Targeting the growing e-services provider market, Hewlett-Packard has ushered in its Piranha A-Class entry-level server line.
HP's strategy, homing in on the $1.3 billion Australian server market, takes a three-pronged approach. HP9000, A400 and A500 Unix servers will include fully incorporate WAP (wireless application protocol), according to a company statement.
HP is also offering Server on Demand (an extension of instant Capacity On Demand - iCOD), financing and services for the entry-level server products to allow companies to fast-track their Internet initiatives.
HP also presented more than 20 Internet ISVs who will enable their applications to run on the HP-UX platform.
The A-Class has been specifically designed for Web with a pizza-box form that can be stacked, giving service providers power and flexibility to handle increasing Web traffic, HP said.
Available with Nokia's Web server, the A-Class incorporates applications, including Infoseek's search engine, Resonates load-balancing software, and e-speak.
"WAP has become the de facto standard in mobile Internet. As the penetration of WAP applications and WAP-enabled devices continues to increase, cooperation with companies such as HP is a huge opportunity to help the newly connected customer," said Pertti Lounamaa, vice president, Nokia Internet Communications.
"Nokia's WAP software, in conjunction with HP's offering, will let service providers and corporate customers alike move rapidly to harness the power of the mobile Internet."
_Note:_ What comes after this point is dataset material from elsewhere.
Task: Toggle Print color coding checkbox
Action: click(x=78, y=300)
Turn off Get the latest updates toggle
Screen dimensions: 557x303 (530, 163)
The servers are available with Java optimised HP-UX 11 and Linux operating systems, and include WebQoS peak traffic management software, extended fault management systems and Web-based management tools for remote diagnostics.
The HP 9000 A400 and A500 servers are available now. The A Class starts at (ex GST) $12,000.
The A500 (440MHZ) will ship in late August; the A400 (440MHZ) will ship in late September; the A500 (550MHZ) will ship in late October.